TEKST ŹRÓDŁOWY –
------------------------------------------------------------------------
31 października 2011

Fioletowo aż do bólu ;)

Aaa, jak już tak dziś szaleję z tymi postami, to wrzucam zapowiadaną fioletową kartkę na monochromatyczne wyzwanie #29 na blogu Let's gest shabby. Wyjęłam z pudełek i szafek wszystko, co w moich scrapowych zasobach ma kolor fioletowy i powstała taka karteczka - która bardzo podoba się mojej mamie, a z której ja jestem średnio zadowolona ;)
Mamy tu różne papierowe kwiatki ze scrapcomu, samoprzylepne diamenciki z tego samego sklepu, motylki odbite fioletowym tuszem Latarnia Morska, kilka fioletowych kropelek akrylowych, kilka guzików w różnych odcieniach fioletu, wykrojnikową ramkę z naturalnego papieru barwionego, fioletowy szyld z kolekcji Vineyard Lemonade, fioletowy papier ILS w tle, a nawet - fioletową bazę :D Aż mi się w oczach zafioleciło!! A Wam? ;)

Zrobiłam z rozpędu również kartkę brązową (chyba ładniejsza od tej fioletowej :P) i w połowie mam zrobioną niebieską, ale nie potrafię znaleźć odpowiedzi na pytanie, czy na wyzwania Let's gest shabby mogę zgłosić więcej, niż jedną pracę... Jeśli ktoś coś wie na ten temat - bardzo proszę o uświadomienie mnie w komentarzu :)

Bo tylko Ty masz klucz do mojego serca!

Na chwilkę muszę przerwać pokazywanie wczoraj stworzonych kartek, ponieważ przypomniało mi się (niemal na ostatnią chwilę :P), że chciałam wziąć udział w wyzwaniu#14 na blogu wyzwaniowym sklepu scrapki.pl!!! Rzuciłam wszystko, czym się akurat zajmowałam i zrobiłam scrap według pomysłu, który od dawna siedział w mojej głowie :) Poziom prac zgłaszanych na wyzwania scrapki.pl jest zawsze tak niesamowicie wysoki, że nie mam szans na wyróżnienie, ale biorę udział w tych wyzwaniach, bo 1) są interesujące i inspirujące, 2) tak sobie postanowiłam, 3) może będę mieć kiedyś szczęście przy losowaniu bonu na zakupy :P A w tym wyzwaniu wzięłam udział także dlatego, iż w końcu miałam okazję użyć tekturkowy zestaw klucz + dziurka od klucza, który dostałam kiedyś od Ayeedy :* :)
To tyle, jeśli chodzi o mój przydługawy wstęp, a teraz czas na fotki tyle co zrobionego scrapa, nawet Magic nie zdążył jeszcze dobrze wyschnąć ;) Przepraszam za szaro-bure zdjęcia, ale słońce mi uciekło...
Szczegóły:
 I zbliżenie na wymaganą dziurkę od klucza ;)
I jeszcze raz całość z okrutnie nie pasującym tłem :D

Jeszcze tekst, który zapisałam na tagu, a który uzupełnia temat wyzwania "Przez dziurkę od klucza":
Przeglądam się w Tobie
jak w lustrze: jesteś
odbiciem moich marzeń,
potrzeb, uczuć, emocji,
wspomnień, doświadczeń.
------------------------------------------------------------------------
POLECENIE 1 –
Na podstawie wpisu o pracach scrapowych odpowiedz krótko na pytania, oznaczając odpowiedzi tak samo:
(a) Na które wyzwanie przygotowano fioletową kartkę?
(b) W jakim kolorze jest kartka zrobiona z rozpędu, którą we wpisie uznano za chyba ładniejszą od fioletowej?
(c) Od kogo pochodził tekturkowy zestaw klucz + dziurka od klucza?
POLECENIE 2 – Kontynuuj wpis o pracach scrapowych, zaczynając od miejsca, w którym się kończy.

UDOSTĘPNIONE DANE –
------------------------------------------------------------------------
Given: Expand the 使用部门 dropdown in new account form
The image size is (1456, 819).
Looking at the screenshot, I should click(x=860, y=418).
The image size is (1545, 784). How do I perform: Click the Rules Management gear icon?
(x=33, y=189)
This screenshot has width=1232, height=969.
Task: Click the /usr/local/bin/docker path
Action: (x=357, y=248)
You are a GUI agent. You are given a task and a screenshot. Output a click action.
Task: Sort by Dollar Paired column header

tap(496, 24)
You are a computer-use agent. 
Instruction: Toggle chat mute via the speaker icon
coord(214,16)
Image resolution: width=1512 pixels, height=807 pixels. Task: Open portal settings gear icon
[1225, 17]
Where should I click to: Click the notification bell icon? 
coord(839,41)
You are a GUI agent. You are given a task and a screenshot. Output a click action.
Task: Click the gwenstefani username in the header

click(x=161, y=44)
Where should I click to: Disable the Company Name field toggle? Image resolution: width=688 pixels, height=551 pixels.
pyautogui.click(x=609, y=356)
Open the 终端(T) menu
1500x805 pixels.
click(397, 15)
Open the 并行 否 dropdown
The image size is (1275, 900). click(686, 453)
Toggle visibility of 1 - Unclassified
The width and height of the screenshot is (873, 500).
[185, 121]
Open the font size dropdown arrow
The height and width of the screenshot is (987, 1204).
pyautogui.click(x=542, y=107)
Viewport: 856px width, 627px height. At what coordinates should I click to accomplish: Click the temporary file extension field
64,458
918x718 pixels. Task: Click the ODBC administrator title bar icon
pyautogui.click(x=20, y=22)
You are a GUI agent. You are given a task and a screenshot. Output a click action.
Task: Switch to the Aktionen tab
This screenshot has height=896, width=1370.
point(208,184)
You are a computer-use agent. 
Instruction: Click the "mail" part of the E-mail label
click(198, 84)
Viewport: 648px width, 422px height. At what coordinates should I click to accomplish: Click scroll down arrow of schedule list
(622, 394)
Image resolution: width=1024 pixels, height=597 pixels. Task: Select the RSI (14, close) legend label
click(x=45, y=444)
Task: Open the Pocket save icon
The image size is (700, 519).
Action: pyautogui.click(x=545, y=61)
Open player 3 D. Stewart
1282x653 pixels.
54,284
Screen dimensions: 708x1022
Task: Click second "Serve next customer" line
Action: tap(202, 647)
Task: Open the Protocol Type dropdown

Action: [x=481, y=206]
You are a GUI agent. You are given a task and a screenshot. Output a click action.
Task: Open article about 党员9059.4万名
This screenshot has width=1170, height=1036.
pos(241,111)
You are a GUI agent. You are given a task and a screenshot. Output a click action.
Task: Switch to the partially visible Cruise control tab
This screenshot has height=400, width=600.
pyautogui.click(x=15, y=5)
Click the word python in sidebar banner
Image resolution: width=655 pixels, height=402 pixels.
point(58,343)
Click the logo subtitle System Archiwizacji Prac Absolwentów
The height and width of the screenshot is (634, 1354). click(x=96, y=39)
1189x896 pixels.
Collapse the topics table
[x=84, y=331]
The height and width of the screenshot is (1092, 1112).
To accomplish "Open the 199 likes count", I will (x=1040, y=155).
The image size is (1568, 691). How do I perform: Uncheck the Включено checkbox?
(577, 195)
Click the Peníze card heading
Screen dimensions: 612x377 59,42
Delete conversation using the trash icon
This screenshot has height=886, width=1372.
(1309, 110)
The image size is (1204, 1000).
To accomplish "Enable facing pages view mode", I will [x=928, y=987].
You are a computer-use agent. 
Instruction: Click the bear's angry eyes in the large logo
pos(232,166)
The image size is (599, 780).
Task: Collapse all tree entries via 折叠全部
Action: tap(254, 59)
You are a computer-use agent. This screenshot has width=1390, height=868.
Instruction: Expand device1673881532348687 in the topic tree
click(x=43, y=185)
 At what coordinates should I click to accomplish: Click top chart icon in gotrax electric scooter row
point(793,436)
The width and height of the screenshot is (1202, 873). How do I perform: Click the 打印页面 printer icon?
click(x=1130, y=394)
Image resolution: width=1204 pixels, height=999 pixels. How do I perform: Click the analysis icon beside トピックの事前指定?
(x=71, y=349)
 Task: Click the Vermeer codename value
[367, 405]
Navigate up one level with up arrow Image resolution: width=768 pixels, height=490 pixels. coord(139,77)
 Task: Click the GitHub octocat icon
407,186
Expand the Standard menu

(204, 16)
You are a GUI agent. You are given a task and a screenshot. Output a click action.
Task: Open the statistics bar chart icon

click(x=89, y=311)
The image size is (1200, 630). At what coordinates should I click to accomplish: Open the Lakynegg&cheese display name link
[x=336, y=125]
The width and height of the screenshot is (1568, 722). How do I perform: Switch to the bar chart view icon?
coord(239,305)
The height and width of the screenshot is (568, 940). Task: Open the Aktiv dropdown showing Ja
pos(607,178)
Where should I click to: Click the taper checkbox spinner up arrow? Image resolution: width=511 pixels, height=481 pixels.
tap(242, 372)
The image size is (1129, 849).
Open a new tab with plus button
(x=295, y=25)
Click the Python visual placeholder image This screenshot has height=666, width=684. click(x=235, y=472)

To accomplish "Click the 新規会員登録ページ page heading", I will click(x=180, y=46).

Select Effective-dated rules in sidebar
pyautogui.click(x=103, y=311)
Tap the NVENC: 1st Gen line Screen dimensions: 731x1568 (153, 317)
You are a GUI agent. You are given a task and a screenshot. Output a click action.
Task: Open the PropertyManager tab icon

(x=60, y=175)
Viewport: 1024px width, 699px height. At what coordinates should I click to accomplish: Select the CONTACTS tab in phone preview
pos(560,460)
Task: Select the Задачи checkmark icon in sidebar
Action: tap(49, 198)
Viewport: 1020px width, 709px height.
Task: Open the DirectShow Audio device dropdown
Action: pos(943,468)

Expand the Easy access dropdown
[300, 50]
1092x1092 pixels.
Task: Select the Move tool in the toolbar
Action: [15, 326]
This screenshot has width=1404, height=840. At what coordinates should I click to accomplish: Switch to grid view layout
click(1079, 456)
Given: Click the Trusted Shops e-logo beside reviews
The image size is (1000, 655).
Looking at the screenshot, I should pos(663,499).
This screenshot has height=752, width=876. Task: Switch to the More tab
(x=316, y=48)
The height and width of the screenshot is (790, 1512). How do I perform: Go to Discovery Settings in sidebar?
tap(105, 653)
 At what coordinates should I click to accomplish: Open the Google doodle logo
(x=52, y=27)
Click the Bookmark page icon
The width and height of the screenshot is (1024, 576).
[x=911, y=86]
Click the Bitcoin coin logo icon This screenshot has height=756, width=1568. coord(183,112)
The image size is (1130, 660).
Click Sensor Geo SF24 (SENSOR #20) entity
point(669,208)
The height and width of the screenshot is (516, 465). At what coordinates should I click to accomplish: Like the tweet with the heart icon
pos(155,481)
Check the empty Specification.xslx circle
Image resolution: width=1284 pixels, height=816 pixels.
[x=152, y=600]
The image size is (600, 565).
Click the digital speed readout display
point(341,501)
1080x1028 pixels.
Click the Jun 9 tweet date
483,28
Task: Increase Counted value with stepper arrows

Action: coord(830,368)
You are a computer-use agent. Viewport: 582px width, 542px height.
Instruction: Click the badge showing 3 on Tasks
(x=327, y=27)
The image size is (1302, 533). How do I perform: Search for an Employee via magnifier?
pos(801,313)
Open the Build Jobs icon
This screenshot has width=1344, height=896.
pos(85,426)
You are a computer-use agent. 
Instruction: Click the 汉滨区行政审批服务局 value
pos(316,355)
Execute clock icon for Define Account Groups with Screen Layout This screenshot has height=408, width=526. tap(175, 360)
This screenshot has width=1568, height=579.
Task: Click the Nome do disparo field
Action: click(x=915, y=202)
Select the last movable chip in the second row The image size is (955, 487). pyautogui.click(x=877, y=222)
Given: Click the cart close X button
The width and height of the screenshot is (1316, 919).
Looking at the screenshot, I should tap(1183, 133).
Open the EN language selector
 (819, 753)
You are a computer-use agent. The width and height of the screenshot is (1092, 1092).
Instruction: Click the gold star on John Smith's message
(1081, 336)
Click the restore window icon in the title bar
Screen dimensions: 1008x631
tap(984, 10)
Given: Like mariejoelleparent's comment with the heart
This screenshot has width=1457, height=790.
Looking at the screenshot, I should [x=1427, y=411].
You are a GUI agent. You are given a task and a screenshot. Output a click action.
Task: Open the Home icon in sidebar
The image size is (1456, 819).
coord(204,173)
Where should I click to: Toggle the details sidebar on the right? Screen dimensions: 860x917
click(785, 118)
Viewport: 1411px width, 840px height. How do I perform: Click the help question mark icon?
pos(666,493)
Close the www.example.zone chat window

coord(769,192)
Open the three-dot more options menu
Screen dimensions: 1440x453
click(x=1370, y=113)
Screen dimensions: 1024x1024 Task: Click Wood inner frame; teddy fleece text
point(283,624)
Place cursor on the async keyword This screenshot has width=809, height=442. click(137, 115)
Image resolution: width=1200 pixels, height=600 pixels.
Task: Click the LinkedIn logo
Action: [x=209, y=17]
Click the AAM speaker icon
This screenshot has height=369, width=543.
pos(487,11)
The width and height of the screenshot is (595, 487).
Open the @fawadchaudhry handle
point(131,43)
------------------------------------------------------------------------
ODPOWIEDŹ 1 –
(a) Na monochromatyczne wyzwanie #29.
(b) W brązowym.
(c) Od Ayeedy.

ODPOWIEDŹ 2 –
Spoglądasz na mnie
i widzisz wszystko.
Tylko Ty masz klucz
do mojego serca.
Podglądasz mą duszę
przez dziurkę od klucza...


Starałam się stworzyć pracę delikatną, subtelną i pełną szczegółów. Średnio mi to wyszło, no ale efekt końcowy nie jest chyba taki zły? :)
Użyłam naklejki-literki, kwiaty prima, ćwieki perłowe i szklane, biały dabber - wszystko ze scrapcomu, a do tego papier Lemonade, papiery Autenthique, napisy ILS, kawałek UHKowego papieru, perełki w dwóch rozmiarach i "brylanty", skrawek koronki, kilka guzików. Nie mogło też zabraknąć motyli z dziurkacza MS ;)

A moja mama zachwyca się właśnie fioletową kartką, którą zrobiłam wczoraj na jedno wyzwanie, ale...pokażę Wam ją póóóźniej ;)

Że niby ja i mapka?! ;)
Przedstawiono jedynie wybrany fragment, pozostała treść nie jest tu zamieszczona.